__The task__. Reproduce the material without any changes, from the line with "Given: Expand the モード(M) submenu" to the line with "click(x=101, y=846)", both of those lines included.

__Rows__.
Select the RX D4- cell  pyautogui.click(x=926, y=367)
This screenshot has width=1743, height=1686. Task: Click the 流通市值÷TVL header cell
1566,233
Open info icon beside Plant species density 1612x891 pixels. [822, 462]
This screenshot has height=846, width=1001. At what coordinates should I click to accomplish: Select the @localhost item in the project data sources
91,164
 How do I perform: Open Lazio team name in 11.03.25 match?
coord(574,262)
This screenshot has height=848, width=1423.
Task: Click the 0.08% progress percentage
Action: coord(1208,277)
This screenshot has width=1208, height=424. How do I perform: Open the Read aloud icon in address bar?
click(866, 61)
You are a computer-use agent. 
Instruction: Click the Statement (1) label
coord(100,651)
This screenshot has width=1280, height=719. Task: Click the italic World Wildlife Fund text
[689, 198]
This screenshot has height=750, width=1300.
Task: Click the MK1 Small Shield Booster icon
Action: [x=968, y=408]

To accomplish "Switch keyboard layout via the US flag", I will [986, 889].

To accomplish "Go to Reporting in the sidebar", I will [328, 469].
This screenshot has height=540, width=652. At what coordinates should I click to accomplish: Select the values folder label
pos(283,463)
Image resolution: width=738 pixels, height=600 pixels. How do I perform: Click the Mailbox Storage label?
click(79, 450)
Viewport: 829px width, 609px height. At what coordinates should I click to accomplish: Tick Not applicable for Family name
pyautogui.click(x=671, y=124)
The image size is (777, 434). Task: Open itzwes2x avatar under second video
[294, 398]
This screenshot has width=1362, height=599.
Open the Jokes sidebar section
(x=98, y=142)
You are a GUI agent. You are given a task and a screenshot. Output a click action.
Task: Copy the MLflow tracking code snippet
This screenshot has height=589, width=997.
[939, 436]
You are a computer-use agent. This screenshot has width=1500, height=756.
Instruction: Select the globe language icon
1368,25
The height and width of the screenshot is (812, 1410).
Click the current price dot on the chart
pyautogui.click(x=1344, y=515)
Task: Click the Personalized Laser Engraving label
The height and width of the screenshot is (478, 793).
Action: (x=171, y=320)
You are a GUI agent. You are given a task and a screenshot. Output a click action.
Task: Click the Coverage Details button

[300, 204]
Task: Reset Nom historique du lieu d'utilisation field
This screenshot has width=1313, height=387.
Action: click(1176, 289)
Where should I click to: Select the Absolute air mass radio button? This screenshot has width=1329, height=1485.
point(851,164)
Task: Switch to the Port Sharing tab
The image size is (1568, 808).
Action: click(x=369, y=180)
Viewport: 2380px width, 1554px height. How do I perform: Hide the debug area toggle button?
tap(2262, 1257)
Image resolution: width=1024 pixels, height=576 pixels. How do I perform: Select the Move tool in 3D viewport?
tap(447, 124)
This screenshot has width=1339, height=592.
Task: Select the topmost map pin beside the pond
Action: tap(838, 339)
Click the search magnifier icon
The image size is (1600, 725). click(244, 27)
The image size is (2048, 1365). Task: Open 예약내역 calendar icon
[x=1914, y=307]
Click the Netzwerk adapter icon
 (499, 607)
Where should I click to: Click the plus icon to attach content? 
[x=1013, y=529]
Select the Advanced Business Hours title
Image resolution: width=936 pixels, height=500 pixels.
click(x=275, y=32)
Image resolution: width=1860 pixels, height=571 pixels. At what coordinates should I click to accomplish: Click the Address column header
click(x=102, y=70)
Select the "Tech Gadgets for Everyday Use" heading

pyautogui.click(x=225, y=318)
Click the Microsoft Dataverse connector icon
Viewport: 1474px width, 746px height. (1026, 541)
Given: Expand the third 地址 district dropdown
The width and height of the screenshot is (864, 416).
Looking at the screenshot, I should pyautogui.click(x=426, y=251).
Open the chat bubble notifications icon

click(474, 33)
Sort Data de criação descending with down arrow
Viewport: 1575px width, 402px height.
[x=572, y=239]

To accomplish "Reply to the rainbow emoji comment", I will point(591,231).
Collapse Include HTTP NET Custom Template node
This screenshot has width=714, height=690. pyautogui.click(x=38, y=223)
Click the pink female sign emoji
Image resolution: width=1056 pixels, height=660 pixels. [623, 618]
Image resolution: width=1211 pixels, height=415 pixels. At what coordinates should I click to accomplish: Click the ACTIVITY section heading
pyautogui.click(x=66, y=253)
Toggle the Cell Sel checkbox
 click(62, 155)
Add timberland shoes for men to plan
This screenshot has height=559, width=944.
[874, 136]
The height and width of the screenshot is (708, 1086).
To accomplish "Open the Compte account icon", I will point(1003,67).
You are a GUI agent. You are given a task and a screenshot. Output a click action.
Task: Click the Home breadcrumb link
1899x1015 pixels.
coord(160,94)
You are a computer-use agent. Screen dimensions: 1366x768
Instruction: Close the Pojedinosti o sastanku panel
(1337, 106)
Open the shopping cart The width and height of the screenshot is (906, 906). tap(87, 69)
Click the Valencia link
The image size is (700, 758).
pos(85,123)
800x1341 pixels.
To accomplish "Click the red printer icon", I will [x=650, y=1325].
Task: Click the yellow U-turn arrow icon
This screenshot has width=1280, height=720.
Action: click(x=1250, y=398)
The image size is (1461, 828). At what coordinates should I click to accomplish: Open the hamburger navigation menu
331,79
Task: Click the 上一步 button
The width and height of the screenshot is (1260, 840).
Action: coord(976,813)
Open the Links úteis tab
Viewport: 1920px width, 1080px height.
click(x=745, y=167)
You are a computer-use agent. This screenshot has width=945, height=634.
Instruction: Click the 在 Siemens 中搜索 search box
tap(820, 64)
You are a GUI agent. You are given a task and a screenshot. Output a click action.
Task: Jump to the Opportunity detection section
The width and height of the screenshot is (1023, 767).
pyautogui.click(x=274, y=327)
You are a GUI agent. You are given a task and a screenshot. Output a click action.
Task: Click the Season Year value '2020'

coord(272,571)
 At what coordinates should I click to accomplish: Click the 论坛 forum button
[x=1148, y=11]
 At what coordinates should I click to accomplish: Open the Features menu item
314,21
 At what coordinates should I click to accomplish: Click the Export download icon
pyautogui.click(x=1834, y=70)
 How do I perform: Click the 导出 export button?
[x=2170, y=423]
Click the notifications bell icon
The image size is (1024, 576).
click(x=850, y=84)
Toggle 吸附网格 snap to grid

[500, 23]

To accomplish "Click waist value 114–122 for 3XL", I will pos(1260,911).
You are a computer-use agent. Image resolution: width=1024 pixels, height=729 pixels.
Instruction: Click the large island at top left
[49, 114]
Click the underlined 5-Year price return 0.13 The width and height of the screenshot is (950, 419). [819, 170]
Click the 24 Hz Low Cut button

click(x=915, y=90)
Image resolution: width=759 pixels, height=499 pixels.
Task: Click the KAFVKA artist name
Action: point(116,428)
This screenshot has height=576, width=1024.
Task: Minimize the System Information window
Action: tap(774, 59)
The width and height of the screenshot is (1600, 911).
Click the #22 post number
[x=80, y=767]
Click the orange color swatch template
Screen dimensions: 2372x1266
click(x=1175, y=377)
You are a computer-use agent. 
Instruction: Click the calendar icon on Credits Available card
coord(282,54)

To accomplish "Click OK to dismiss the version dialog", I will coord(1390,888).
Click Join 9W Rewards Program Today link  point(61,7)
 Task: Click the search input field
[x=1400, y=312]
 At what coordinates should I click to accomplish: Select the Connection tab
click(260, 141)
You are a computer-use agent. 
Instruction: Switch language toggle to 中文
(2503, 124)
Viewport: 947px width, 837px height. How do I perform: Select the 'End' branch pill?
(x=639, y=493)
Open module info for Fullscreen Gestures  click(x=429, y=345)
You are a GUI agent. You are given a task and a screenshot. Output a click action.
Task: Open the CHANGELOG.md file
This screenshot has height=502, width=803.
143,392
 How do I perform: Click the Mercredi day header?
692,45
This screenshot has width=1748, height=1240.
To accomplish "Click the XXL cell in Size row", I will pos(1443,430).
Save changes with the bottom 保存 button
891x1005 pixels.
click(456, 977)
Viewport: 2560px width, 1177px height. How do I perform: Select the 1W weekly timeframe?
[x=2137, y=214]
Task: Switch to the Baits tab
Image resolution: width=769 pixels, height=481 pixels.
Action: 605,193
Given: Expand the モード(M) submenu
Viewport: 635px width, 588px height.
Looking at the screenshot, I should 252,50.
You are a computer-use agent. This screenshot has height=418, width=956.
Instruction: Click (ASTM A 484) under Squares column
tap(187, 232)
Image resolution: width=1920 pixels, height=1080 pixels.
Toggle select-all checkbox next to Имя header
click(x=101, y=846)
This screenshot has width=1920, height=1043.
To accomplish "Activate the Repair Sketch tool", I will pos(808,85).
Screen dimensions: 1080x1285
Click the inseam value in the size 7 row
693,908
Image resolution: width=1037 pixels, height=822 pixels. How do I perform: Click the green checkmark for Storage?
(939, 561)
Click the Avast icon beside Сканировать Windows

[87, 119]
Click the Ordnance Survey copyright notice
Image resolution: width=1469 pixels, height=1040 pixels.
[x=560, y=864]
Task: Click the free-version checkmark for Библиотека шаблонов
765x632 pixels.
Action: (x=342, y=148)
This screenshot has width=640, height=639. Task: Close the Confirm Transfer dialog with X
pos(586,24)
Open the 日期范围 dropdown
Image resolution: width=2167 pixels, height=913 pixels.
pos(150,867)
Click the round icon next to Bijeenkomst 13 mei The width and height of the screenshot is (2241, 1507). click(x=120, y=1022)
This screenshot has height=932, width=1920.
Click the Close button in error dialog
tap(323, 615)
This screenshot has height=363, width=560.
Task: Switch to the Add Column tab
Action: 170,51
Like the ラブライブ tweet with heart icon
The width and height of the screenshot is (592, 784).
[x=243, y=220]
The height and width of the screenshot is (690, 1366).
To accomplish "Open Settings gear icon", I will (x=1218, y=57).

__Answer to this exercise__.
Given: Expand the モード(M) submenu
Viewport: 635px width, 588px height.
Looking at the screenshot, I should 252,50.
You are a computer-use agent. This screenshot has height=418, width=956.
Instruction: Click (ASTM A 484) under Squares column
tap(187, 232)
Image resolution: width=1920 pixels, height=1080 pixels.
Toggle select-all checkbox next to Имя header
click(x=101, y=846)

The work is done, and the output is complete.